## begin Records for processing

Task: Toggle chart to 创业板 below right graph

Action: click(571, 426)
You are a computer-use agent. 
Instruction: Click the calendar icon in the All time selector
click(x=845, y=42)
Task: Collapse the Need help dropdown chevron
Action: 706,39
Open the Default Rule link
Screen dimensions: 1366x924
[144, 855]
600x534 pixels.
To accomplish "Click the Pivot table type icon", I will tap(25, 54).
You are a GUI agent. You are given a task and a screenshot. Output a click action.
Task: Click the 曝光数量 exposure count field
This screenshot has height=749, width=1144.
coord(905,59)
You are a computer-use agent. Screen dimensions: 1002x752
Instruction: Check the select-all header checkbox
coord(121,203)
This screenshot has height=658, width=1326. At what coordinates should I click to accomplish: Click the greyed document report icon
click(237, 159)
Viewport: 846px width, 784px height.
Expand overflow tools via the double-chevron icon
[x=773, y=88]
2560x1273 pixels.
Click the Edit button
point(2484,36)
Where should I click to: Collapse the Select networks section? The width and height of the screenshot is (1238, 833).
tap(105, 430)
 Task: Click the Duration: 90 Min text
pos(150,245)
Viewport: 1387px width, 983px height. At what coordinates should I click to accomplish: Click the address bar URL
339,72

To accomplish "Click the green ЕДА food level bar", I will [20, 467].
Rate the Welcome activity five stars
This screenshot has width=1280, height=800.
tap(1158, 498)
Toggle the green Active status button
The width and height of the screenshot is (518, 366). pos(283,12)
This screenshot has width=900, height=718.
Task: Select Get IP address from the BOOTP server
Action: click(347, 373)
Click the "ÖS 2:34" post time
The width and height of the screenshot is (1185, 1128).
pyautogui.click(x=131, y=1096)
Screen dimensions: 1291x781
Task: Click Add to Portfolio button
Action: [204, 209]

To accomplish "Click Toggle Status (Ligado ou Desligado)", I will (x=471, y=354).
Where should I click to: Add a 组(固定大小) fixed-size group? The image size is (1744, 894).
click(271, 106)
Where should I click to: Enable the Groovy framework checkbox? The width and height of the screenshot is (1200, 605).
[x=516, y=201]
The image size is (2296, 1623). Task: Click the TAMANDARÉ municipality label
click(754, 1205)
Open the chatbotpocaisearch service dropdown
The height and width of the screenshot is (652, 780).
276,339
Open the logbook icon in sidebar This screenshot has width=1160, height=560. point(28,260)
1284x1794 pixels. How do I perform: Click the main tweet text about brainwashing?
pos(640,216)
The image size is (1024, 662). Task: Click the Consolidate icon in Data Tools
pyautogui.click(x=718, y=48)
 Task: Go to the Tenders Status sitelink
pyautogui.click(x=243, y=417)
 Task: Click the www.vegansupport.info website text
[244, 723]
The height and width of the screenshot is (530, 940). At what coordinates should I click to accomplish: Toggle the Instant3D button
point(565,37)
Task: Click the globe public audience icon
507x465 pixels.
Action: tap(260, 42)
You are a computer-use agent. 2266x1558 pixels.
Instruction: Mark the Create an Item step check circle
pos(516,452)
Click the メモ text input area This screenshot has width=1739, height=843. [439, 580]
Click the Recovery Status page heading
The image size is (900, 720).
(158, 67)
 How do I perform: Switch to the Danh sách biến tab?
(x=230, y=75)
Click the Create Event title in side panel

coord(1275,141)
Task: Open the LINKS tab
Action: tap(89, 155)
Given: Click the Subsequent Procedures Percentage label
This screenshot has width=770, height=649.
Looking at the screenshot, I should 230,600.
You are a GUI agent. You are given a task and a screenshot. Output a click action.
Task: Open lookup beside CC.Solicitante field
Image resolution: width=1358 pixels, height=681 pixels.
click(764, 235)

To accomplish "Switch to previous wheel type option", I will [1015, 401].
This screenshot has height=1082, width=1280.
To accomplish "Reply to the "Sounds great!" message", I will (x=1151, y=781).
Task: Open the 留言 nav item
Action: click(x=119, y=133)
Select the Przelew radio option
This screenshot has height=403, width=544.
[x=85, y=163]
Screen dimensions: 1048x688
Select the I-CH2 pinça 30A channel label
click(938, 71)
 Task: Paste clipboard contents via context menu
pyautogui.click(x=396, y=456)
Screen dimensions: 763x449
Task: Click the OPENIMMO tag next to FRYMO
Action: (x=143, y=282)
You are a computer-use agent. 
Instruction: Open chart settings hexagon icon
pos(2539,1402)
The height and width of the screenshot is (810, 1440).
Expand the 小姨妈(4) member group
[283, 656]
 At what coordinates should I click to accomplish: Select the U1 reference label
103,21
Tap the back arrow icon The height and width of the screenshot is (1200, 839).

## end Records for processing

--- What the task asks ---
Please reproduce all of the data above, substituting "desktop automation agent" for every occurrence of "computer-use agent" and leaving everything else unchanged.

--- The response ---
Task: Toggle chart to 创业板 below right graph

Action: click(571, 426)
You are a desktop automation agent. 
Instruction: Click the calendar icon in the All time selector
click(x=845, y=42)
Task: Collapse the Need help dropdown chevron
Action: 706,39
Open the Default Rule link
Screen dimensions: 1366x924
[144, 855]
600x534 pixels.
To accomplish "Click the Pivot table type icon", I will tap(25, 54).
You are a GUI agent. You are given a task and a screenshot. Output a click action.
Task: Click the 曝光数量 exposure count field
This screenshot has height=749, width=1144.
coord(905,59)
You are a desktop automation agent. Screen dimensions: 1002x752
Instruction: Check the select-all header checkbox
coord(121,203)
This screenshot has height=658, width=1326. At what coordinates should I click to accomplish: Click the greyed document report icon
click(237, 159)
Viewport: 846px width, 784px height.
Expand overflow tools via the double-chevron icon
[x=773, y=88]
2560x1273 pixels.
Click the Edit button
point(2484,36)
Where should I click to: Collapse the Select networks section? The width and height of the screenshot is (1238, 833).
tap(105, 430)
 Task: Click the Duration: 90 Min text
pos(150,245)
Viewport: 1387px width, 983px height. At what coordinates should I click to accomplish: Click the address bar URL
339,72

To accomplish "Click the green ЕДА food level bar", I will [20, 467].
Rate the Welcome activity five stars
This screenshot has width=1280, height=800.
tap(1158, 498)
Toggle the green Active status button
The width and height of the screenshot is (518, 366). pos(283,12)
This screenshot has width=900, height=718.
Task: Select Get IP address from the BOOTP server
Action: click(347, 373)
Click the "ÖS 2:34" post time
The width and height of the screenshot is (1185, 1128).
pyautogui.click(x=131, y=1096)
Screen dimensions: 1291x781
Task: Click Add to Portfolio button
Action: [204, 209]

To accomplish "Click Toggle Status (Ligado ou Desligado)", I will (x=471, y=354).
Where should I click to: Add a 组(固定大小) fixed-size group? The image size is (1744, 894).
click(271, 106)
Where should I click to: Enable the Groovy framework checkbox? The width and height of the screenshot is (1200, 605).
[x=516, y=201]
The image size is (2296, 1623). Task: Click the TAMANDARÉ municipality label
click(754, 1205)
Open the chatbotpocaisearch service dropdown
The height and width of the screenshot is (652, 780).
276,339
Open the logbook icon in sidebar This screenshot has width=1160, height=560. point(28,260)
1284x1794 pixels. How do I perform: Click the main tweet text about brainwashing?
pos(640,216)
The image size is (1024, 662). Task: Click the Consolidate icon in Data Tools
pyautogui.click(x=718, y=48)
 Task: Go to the Tenders Status sitelink
pyautogui.click(x=243, y=417)
 Task: Click the www.vegansupport.info website text
[244, 723]
The height and width of the screenshot is (530, 940). At what coordinates should I click to accomplish: Toggle the Instant3D button
point(565,37)
Task: Click the globe public audience icon
507x465 pixels.
Action: tap(260, 42)
You are a desktop automation agent. 2266x1558 pixels.
Instruction: Mark the Create an Item step check circle
pos(516,452)
Click the メモ text input area This screenshot has width=1739, height=843. [439, 580]
Click the Recovery Status page heading
The image size is (900, 720).
(158, 67)
 How do I perform: Switch to the Danh sách biến tab?
(x=230, y=75)
Click the Create Event title in side panel

coord(1275,141)
Task: Open the LINKS tab
Action: tap(89, 155)
Given: Click the Subsequent Procedures Percentage label
This screenshot has width=770, height=649.
Looking at the screenshot, I should 230,600.
You are a GUI agent. You are given a task and a screenshot. Output a click action.
Task: Open lookup beside CC.Solicitante field
Image resolution: width=1358 pixels, height=681 pixels.
click(764, 235)

To accomplish "Switch to previous wheel type option", I will [1015, 401].
This screenshot has height=1082, width=1280.
To accomplish "Reply to the "Sounds great!" message", I will (x=1151, y=781).
Task: Open the 留言 nav item
Action: click(x=119, y=133)
Select the Przelew radio option
This screenshot has height=403, width=544.
[x=85, y=163]
Screen dimensions: 1048x688
Select the I-CH2 pinça 30A channel label
click(938, 71)
 Task: Paste clipboard contents via context menu
pyautogui.click(x=396, y=456)
Screen dimensions: 763x449
Task: Click the OPENIMMO tag next to FRYMO
Action: (x=143, y=282)
You are a desktop automation agent. 
Instruction: Open chart settings hexagon icon
pos(2539,1402)
The height and width of the screenshot is (810, 1440).
Expand the 小姨妈(4) member group
[283, 656]
 At what coordinates should I click to accomplish: Select the U1 reference label
103,21
Tap the back arrow icon The height and width of the screenshot is (1200, 839).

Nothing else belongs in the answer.